Dalam madzhab Syafi’i, niat menjadi imam adalah syarat dalam empat shalat: [1] shalat Jumat; [2] shalat jamak taqdim karena hujan; [3] shalat i’adah yang dilakukan pada waktunya secara berjamaah; [4] shalat nadzar ber-jamaah. Semuanya ini dilakukan supaya keluar dari dosa. Begitu juga dengan madzhab Maliki, mereka menetapkan bahwa niat menjadi imam tidak wajib kecuali dalam shalat Jumat, jamak, khauf, dan istikhlaf. Karena, imam merupakan syarat dalam shalat-shalat tersebut. Sedangkan Ibnu Rusyd, menambahi dengan shalat jenazah.

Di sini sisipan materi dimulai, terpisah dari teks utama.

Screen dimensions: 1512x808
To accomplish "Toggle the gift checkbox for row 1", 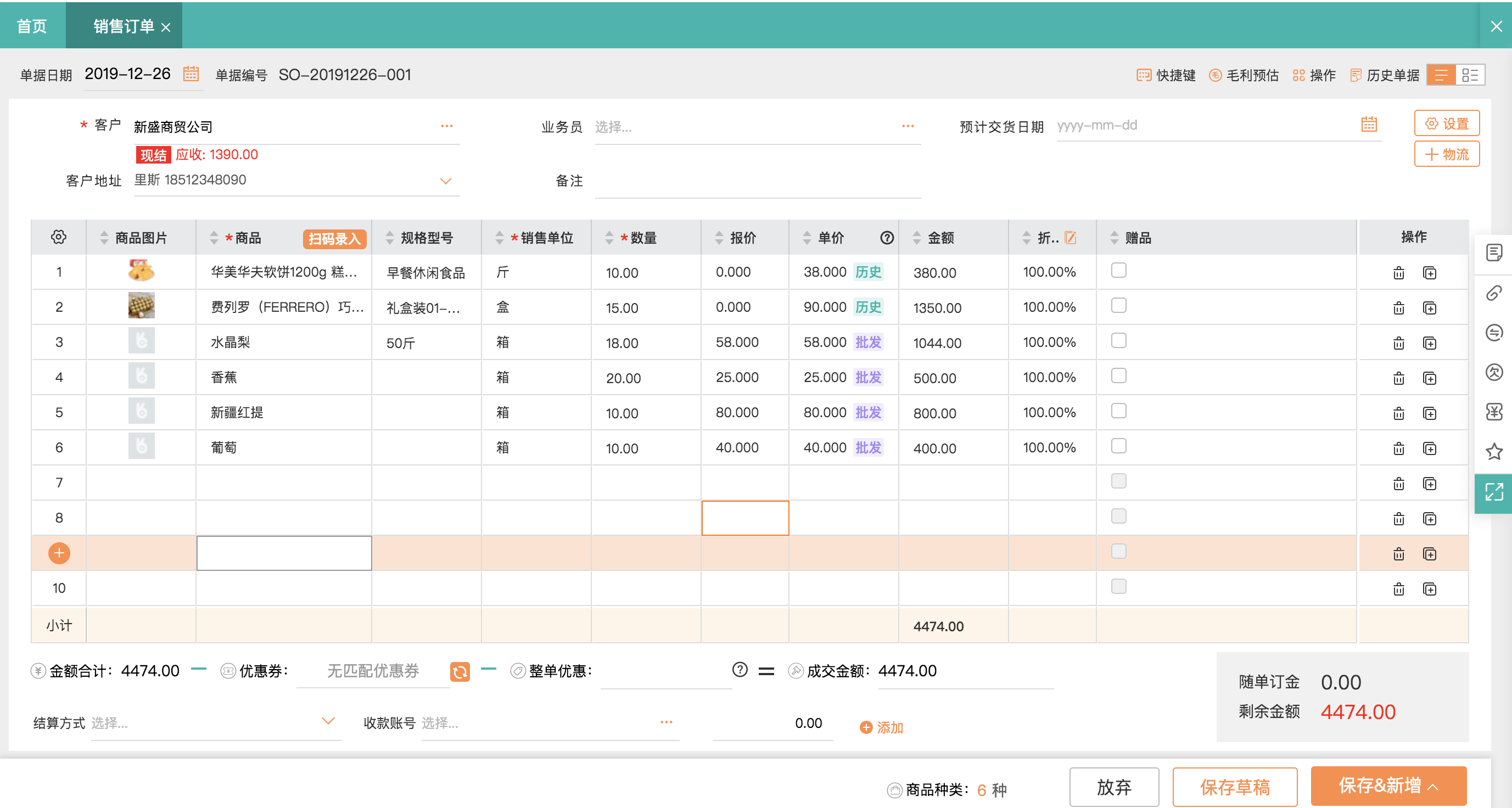I will pyautogui.click(x=1121, y=272).
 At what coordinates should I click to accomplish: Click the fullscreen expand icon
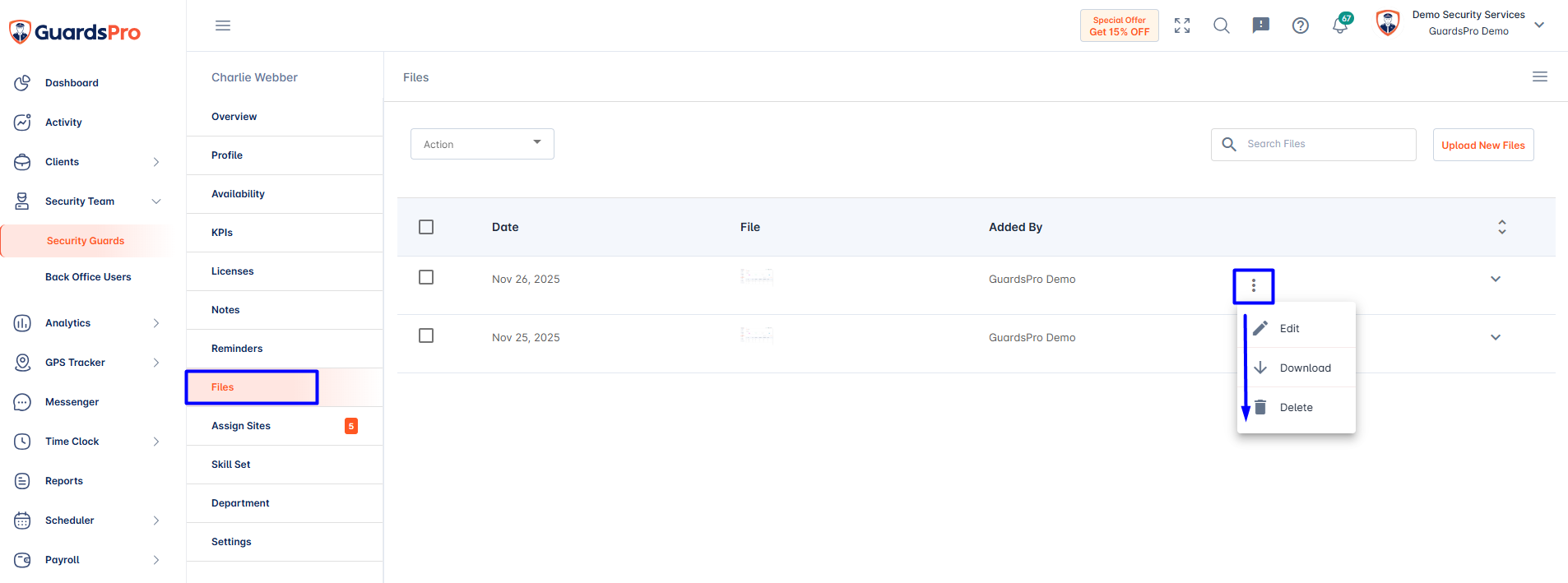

Orang yang menjadi makmum disyaratkan niat menjadi makmum, yaitu dengan cara menyatakan niat mengikuti, menjadi makmum, atau berjamaah dengan imam yang hadir atau dengan orang yang ada di mihrab. Niat ini dilakukan berbarengan dengan takbiratul ihram dan harus dilakukan. Karena, mengikuti adalah satu aktivitas amal, sehingga memerlukan niat, karena yang akan diperoleh oleh seseorang adalah tergantung niatnya. Tidak cukup apabila hanya menyatakan niat mengikuti secara mutlak, tanpa dikaitkan dengan imam. Apabila seseorang mengikuti imam tapi tidak dengan niat atau dengan keraguan, maka batallah shalatnya jika memang dia lama dalam menunggu imam.
Madzhab Hambali (Al-Mughni, jilid 1, halaman 464-469, jilid 2, halaman 231; Karysyaful Qina’ jilid 1, halaman 364-370) mengatakan bahwa, apabila shalat yang dilakukan adalah shalat fardhu, maka disyaratkan dua perkara: menyatakan dengan jelas jenis shalat yang dilakukan (ta’yin), apakah shalat zhuhur atau ashar atau yang lain; dan berkehendak untuk melaksanakannya. Tidak disyaratkan menyatakan niat kefardhuan umpamanya dengan menyatakan, (أصلي الظهر فرضا) “Saya shalat zhuhur secara fardhu.”
Adapun shalat yang sudah terlewat, apabila orang yang melakukan tersebut menyatakan dengan jelas bahwa yang dilakukan adalah shalat zhuhur hari ini (misalnya), maka dia tidak perlu menyatakan niat qadha’ atau ada’, shalat qadha’ dengan menggunakan niat ada’ atau sebaliknya adalah sah apabila memang sewaktu melakukannya dia salah sangka dalam menentukan waktunya.
Apabila shalatnya adalah shalat sunnah, maka diwajibkan menyatakan dengan jelas (ta’yin) jenis shalatnya, jika memang shalat tersebut mempunyai ciri-ciri tertentu atau waktu-waktu tertentu seperti shalat kusuf, shalat istisqa’, tarawih, witir, shalat sunnah rawatib. Apabila shalat sunnah tersebut mutlak, maka tidak perlu menyatakan dengan jelas jenis shalatnya, seperti shalat malam. Maka, cukuplah menyatakan niat shalat, karena memang tidak ada ciri-ciri tertentu dalam shalat tersebut. Kesimpulannya dalam masalah ini madzhab Hambali sama dengan madzhab Syafi’i.